**Set problem:** Convert the material, starting with the line that contains "How do I perform: Open the 編集 mode dropdown?" and going through the line that contains "point(278,179)", into a Markdown table with the columns Row and Line. Give each line its row number and skip any blank lines.

**Dataset excerpts:**
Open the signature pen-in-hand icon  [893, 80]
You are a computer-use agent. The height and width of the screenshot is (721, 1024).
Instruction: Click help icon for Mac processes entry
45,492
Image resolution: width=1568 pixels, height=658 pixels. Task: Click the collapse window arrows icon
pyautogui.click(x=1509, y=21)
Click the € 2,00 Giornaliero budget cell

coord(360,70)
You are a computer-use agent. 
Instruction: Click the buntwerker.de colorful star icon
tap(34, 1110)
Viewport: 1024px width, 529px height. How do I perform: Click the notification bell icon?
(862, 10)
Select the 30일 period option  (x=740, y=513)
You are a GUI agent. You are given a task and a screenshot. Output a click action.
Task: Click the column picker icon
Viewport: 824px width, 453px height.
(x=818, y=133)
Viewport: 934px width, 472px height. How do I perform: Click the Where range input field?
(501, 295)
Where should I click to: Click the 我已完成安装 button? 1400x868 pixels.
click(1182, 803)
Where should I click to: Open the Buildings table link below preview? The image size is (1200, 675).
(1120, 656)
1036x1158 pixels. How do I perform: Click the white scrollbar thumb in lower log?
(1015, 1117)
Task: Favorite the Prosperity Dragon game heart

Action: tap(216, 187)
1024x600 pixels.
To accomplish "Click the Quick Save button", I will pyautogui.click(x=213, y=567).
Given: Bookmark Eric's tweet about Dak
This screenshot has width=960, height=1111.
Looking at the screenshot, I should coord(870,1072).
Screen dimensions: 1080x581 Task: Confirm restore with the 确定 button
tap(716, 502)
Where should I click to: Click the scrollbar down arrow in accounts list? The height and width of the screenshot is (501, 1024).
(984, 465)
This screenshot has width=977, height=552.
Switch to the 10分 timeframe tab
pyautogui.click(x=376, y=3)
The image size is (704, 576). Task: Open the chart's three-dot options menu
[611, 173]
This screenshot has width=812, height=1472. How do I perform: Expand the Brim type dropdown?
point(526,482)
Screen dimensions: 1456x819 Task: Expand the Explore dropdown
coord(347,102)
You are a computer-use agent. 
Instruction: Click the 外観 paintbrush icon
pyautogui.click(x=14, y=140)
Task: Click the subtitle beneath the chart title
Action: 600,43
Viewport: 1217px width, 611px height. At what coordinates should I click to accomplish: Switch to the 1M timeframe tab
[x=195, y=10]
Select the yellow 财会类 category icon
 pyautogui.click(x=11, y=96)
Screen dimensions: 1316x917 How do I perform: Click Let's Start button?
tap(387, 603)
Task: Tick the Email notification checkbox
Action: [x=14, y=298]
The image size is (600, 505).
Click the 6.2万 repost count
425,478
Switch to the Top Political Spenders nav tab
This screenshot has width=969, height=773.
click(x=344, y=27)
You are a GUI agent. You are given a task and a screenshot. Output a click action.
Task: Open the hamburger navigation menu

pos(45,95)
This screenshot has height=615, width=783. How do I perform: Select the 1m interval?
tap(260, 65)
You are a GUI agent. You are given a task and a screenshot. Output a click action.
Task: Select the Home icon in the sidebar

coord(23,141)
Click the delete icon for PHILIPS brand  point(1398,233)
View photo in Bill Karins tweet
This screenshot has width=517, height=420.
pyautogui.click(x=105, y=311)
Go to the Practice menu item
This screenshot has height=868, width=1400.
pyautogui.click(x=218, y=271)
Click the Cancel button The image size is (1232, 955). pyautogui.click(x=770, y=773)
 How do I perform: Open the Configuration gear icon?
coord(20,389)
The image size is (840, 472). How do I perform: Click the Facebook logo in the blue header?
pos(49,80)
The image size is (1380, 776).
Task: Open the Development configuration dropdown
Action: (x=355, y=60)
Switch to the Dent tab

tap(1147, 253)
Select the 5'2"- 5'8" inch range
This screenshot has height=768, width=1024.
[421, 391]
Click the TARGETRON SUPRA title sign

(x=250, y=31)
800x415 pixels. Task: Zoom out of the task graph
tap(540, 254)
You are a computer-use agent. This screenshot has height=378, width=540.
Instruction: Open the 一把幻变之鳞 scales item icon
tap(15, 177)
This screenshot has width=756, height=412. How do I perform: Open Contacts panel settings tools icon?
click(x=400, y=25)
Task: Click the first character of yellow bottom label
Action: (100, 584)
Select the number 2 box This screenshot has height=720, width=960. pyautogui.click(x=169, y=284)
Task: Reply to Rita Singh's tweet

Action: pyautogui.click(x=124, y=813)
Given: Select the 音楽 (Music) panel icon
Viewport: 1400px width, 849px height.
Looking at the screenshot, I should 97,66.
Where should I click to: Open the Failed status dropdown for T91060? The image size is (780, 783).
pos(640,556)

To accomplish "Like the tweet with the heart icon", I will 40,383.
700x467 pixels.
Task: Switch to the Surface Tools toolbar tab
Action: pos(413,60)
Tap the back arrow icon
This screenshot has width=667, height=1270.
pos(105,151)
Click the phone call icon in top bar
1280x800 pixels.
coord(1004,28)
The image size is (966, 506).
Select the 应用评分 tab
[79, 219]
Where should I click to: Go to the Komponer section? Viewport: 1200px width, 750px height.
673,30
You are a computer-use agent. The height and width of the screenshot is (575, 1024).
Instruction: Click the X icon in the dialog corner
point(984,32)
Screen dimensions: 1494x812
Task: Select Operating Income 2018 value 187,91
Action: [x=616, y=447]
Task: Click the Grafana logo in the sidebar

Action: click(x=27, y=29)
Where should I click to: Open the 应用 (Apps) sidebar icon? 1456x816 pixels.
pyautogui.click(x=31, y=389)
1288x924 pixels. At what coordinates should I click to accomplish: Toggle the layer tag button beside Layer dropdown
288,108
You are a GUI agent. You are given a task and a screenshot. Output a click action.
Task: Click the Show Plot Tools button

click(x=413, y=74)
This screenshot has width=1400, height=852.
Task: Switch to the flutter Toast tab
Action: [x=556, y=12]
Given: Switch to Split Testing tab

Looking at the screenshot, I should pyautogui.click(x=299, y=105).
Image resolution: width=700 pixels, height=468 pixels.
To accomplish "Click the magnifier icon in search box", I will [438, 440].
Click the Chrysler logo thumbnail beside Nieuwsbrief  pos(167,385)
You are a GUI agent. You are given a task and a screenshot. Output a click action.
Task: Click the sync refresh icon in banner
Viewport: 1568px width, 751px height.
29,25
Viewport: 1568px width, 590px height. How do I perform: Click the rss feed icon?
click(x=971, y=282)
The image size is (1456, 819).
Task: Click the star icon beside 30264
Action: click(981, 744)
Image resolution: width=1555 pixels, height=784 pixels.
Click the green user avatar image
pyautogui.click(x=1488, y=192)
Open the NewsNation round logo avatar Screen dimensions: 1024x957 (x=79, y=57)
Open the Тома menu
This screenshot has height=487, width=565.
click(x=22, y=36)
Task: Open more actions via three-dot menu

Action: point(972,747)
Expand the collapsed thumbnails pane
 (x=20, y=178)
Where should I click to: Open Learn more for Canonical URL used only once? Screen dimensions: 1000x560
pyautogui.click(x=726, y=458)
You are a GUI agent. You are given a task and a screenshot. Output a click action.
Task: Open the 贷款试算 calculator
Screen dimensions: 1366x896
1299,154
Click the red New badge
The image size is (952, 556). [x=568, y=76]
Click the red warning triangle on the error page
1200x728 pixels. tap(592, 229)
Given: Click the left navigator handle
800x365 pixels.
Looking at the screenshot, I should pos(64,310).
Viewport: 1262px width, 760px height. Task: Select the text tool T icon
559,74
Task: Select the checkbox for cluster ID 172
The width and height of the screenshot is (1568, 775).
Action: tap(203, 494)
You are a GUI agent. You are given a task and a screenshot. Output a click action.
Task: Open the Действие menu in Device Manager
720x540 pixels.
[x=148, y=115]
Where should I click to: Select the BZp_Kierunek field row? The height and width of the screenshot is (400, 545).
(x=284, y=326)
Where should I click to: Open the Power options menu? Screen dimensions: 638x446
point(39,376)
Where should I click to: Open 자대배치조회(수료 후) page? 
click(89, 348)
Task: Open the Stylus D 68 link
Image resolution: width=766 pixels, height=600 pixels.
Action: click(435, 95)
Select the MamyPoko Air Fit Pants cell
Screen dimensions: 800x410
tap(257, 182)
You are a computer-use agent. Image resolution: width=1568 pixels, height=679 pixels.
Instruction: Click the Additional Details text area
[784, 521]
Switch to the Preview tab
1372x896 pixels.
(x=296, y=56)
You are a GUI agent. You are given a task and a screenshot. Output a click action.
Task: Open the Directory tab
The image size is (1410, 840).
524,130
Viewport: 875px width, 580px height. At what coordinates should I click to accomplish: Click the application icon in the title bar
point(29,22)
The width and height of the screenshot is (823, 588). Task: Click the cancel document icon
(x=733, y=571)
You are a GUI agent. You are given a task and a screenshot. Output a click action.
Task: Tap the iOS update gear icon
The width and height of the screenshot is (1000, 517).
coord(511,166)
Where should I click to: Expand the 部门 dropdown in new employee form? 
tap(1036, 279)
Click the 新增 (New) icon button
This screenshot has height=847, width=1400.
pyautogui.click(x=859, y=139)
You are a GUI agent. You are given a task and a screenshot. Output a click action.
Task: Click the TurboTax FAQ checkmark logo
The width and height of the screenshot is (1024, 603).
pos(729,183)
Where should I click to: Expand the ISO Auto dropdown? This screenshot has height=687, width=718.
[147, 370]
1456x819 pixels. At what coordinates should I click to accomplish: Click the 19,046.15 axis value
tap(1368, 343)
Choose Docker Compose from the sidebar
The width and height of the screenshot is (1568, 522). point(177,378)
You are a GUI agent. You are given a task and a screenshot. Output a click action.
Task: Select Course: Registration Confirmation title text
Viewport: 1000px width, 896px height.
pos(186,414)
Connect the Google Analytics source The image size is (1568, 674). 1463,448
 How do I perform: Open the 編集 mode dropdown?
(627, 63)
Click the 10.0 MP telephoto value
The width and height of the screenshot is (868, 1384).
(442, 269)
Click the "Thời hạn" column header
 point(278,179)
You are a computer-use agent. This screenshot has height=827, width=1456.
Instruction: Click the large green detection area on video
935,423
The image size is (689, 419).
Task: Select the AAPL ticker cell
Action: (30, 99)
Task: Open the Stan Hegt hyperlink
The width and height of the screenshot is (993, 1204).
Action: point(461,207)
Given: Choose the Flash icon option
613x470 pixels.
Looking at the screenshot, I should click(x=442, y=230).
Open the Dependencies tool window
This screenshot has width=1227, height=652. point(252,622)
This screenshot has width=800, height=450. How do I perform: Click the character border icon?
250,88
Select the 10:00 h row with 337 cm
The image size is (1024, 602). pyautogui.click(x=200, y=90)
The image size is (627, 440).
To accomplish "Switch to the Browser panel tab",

**Task result:**
| Row | Line |
|---|---|
| 1 |  How do I perform: Open the 編集 mode dropdown? |
| 2 | (627, 63) |
| 3 | Click the 10.0 MP telephoto value |
| 4 | The width and height of the screenshot is (868, 1384). |
| 5 | (442, 269) |
| 6 | Click the "Thời hạn" column header |
| 7 |  point(278,179) |